I started to look for a password manager because trying to remember all the unique passwords for all web services is doing my head in. At the moment I keep my passwords in a small notebook but I don’t always carry it with me and there is a risk that it may end up in the wrong hands or get damaged.
So I found this Masterpassword program that doesn’t actually store passwords. It generates them on demand by using a combination of your name, your master password and the website you want to log in to.
That sounds pretty cool since you have to remember only your name and the master key/pass. Plus there is no database to be broken into.
However when i downloaded the program for windows and launched it. I tried to create a new User but when i press OK, nothing happens. It doesn’t create anything. Also you need Java framework for it to install.
Then I tried the web version which is either not ready or behaves very awkwardly. I created a new user with my Master key or pass. And then I can type the name of website I want a password for. As soon as you start typing the algorithm starts spewing out random passwords.
The problem is that it doesn’t store the URLs that you use the passwords for. It doesn’t store your master key or your username. So If you type in your Master password incorrectly it won’t give you any error. Instead it will generate new password combinations for a new user even if the User names and URLs are identical.
If you make just one accidental character change in your Username and/or Master password and/or URLs the passwords generated by the algorithm will be different and you may never be able to get inside your other accounts.
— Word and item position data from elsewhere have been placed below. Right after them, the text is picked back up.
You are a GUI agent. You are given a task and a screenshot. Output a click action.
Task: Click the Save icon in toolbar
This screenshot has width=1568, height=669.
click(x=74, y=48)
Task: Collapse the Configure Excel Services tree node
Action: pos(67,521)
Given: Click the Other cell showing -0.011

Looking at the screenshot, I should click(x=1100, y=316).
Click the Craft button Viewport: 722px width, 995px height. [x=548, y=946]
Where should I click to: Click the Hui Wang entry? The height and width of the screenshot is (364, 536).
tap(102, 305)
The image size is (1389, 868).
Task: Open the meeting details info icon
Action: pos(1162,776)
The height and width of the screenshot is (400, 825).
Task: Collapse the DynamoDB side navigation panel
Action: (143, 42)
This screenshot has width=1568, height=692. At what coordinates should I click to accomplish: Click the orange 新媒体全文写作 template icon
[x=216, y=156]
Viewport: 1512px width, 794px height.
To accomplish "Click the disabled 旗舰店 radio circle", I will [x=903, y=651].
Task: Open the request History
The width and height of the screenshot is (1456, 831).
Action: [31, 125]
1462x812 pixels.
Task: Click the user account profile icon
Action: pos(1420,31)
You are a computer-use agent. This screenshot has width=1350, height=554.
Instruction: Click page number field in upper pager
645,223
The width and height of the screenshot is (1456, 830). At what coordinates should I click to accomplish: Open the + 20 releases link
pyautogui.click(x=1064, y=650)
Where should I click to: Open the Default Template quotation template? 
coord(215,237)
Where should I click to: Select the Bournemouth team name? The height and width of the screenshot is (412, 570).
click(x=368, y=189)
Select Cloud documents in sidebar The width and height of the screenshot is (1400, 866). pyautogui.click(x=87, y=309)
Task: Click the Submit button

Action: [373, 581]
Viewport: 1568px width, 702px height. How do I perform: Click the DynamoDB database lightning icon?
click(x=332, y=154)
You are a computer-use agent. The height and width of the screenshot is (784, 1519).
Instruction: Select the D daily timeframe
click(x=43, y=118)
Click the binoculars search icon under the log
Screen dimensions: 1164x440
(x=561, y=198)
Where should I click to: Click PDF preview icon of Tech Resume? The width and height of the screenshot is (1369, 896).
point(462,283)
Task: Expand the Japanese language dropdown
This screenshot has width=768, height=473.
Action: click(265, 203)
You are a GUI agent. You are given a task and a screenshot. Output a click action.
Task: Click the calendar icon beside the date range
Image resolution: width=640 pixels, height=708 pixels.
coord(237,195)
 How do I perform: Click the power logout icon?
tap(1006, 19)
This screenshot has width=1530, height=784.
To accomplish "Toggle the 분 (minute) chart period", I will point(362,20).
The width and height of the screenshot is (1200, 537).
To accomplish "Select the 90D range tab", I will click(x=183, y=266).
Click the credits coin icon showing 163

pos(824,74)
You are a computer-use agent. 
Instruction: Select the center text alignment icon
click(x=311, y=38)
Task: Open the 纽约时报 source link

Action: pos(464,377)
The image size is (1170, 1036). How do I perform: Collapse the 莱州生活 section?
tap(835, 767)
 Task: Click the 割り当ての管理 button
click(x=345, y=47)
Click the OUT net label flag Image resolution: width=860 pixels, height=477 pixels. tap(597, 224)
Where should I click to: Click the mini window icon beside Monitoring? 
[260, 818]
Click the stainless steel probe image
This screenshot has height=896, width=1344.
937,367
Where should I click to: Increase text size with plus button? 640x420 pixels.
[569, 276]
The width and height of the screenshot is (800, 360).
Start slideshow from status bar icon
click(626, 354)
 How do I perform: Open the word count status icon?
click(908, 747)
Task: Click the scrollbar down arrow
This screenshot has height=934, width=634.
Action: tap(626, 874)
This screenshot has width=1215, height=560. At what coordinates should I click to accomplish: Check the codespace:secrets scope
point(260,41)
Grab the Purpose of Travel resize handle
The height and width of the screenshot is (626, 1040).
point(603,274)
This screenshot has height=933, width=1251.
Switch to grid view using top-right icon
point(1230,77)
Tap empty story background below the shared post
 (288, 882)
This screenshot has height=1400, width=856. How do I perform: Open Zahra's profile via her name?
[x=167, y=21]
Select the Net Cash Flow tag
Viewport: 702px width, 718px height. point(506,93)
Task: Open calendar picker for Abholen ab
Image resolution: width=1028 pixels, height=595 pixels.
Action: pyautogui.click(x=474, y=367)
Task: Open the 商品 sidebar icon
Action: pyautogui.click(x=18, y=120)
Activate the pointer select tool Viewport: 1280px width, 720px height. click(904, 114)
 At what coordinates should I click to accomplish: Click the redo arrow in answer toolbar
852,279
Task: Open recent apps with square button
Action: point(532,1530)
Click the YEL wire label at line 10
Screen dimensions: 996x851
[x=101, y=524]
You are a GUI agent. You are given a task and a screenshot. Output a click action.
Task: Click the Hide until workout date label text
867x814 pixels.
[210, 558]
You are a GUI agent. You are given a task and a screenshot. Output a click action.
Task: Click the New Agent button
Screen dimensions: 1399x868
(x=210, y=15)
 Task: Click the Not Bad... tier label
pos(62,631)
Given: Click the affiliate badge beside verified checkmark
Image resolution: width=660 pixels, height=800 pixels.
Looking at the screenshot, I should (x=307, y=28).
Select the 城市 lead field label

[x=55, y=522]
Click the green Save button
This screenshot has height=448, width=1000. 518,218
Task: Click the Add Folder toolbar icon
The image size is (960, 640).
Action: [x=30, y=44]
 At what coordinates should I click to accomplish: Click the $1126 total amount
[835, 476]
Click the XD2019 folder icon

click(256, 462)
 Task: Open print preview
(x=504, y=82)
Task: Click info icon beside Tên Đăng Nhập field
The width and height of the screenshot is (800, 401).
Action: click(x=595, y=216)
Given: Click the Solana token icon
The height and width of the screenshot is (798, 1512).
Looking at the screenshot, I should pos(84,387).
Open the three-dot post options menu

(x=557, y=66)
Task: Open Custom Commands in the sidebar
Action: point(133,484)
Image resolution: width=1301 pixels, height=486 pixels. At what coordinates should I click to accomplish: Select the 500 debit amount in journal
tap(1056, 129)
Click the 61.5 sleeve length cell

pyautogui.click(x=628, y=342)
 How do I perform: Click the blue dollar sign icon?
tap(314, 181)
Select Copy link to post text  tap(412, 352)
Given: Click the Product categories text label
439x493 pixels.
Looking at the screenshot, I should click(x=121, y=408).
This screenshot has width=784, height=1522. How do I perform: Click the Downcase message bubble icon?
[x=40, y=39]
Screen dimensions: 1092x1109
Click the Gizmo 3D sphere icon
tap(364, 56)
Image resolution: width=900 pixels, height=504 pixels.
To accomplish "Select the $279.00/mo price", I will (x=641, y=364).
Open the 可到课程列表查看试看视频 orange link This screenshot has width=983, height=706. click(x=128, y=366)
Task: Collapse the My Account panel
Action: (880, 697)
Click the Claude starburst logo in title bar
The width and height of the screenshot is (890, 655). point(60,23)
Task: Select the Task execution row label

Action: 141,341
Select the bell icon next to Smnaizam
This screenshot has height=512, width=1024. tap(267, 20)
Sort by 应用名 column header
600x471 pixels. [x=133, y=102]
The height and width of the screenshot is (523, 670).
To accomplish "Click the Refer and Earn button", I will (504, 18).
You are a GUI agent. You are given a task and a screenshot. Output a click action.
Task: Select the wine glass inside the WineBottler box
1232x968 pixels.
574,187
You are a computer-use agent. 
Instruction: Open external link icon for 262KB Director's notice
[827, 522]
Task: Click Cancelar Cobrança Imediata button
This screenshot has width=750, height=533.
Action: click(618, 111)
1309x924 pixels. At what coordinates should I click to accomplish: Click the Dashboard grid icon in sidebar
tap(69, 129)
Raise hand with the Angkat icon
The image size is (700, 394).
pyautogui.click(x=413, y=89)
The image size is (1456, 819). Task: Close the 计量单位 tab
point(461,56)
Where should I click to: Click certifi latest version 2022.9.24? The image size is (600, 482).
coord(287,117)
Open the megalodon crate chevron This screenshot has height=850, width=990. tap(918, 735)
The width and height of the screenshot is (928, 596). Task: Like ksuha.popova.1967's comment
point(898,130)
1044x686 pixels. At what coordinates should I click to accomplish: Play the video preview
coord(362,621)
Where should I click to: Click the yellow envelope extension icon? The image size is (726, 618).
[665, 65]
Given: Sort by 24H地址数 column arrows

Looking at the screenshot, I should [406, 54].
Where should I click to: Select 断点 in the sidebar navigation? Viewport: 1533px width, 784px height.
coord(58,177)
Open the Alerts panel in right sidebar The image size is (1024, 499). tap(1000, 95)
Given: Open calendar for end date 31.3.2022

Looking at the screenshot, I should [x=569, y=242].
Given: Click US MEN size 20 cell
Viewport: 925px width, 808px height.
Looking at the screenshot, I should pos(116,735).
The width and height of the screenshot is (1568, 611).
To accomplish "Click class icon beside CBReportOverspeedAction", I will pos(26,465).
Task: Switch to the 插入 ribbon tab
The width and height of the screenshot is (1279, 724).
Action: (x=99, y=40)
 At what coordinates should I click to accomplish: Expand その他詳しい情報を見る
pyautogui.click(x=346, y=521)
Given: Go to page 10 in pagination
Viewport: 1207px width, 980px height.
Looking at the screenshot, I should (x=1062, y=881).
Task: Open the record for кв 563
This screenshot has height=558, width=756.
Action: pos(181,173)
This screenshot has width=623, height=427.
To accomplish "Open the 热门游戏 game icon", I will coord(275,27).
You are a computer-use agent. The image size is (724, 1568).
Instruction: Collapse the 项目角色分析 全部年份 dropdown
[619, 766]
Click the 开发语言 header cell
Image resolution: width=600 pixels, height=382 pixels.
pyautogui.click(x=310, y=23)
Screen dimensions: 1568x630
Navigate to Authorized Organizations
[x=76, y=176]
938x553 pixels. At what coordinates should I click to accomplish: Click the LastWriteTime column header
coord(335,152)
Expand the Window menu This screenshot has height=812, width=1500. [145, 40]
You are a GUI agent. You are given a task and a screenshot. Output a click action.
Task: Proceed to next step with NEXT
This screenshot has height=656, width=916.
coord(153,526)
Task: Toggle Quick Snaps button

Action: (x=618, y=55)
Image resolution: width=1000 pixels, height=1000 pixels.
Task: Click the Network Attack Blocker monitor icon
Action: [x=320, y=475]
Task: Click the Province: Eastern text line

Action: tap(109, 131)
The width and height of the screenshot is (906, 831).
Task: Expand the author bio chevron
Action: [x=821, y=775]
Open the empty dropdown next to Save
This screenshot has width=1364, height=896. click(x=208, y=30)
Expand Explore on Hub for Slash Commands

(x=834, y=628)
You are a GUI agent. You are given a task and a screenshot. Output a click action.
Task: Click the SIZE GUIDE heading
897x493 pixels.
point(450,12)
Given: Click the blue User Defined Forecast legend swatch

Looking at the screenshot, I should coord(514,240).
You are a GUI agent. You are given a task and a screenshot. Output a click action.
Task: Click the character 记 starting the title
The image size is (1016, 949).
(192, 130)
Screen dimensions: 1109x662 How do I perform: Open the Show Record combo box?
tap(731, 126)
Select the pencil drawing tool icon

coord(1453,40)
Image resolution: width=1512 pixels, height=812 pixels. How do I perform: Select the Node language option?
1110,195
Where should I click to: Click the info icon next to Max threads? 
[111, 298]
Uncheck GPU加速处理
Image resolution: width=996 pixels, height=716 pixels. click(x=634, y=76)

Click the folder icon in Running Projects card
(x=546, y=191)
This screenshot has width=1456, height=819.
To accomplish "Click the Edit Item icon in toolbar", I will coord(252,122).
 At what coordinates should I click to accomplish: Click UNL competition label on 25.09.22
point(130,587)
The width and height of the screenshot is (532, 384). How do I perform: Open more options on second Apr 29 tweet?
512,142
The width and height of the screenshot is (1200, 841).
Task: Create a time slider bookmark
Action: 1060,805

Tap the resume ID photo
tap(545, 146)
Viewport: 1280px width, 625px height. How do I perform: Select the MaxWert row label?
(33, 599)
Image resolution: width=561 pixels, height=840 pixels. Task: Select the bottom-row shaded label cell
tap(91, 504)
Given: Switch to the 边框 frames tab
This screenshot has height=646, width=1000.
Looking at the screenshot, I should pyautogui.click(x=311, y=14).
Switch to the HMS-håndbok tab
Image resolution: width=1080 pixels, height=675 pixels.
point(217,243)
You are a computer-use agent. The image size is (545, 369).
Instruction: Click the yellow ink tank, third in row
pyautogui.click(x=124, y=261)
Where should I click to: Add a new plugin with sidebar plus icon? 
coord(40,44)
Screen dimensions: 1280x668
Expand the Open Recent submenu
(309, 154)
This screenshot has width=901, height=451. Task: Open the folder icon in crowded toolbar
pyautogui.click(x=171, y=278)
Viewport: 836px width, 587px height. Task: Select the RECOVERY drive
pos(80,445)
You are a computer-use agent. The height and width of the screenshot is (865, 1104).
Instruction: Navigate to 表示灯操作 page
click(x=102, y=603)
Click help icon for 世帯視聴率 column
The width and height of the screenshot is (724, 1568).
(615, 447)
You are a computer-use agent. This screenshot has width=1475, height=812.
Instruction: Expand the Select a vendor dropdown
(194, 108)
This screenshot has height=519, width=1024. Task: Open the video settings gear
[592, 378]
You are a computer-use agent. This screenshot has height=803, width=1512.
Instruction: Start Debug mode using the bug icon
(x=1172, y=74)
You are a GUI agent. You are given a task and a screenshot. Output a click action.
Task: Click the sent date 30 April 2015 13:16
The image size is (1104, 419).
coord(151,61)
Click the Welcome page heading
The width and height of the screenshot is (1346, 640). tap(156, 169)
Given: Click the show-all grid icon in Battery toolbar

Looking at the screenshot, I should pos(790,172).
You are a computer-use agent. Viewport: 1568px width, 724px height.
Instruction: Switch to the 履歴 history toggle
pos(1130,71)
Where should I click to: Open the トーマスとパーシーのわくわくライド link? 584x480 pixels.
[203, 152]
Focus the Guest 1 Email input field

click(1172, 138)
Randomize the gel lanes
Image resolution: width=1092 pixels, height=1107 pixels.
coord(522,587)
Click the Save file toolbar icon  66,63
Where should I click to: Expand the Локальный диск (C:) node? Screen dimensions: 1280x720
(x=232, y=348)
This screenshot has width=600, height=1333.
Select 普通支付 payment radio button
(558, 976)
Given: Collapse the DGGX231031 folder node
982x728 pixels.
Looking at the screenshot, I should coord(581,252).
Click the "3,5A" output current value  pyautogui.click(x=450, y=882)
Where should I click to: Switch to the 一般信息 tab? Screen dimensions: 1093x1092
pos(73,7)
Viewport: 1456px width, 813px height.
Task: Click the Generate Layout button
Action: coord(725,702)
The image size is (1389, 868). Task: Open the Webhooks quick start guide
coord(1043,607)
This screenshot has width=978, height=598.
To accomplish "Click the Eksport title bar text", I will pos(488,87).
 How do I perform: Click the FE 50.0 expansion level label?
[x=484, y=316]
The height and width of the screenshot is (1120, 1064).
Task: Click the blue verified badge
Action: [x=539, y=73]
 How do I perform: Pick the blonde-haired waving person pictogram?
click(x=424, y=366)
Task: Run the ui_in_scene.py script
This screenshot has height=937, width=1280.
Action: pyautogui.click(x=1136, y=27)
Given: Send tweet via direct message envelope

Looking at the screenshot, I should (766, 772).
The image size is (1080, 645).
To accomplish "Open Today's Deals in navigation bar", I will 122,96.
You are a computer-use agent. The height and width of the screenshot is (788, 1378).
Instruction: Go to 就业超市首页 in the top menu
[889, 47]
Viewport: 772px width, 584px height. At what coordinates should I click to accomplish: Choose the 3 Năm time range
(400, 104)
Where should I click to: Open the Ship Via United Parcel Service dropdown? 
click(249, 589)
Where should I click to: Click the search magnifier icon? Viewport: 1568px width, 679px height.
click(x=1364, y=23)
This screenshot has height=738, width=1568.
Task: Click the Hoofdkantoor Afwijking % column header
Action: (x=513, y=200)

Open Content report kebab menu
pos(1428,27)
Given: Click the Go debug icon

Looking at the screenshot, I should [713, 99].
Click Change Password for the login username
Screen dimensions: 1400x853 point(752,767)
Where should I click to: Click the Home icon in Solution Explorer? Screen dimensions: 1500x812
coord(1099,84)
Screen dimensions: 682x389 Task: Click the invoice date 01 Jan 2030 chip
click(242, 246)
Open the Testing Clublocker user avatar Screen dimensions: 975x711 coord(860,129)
See over here I added www. in front of amazon and the password has changed completely.
To make things more complicated you have to remember the combination you used for each URL. So Number 1 or 2 or 9 or 94 and whether it’s PIN, short, Basic, Medium, Long, Maximum, Phrase or Name
IF you get any of these factors wrong just by 1 character you’re Fucked big time.
TLDR: There is no way to tell whether your passwords are actually yours or not because the website doesn’t save any of your settings. You have to perfectly recreate the settings each time you use it.
Does anyone have recommendations or alternatives?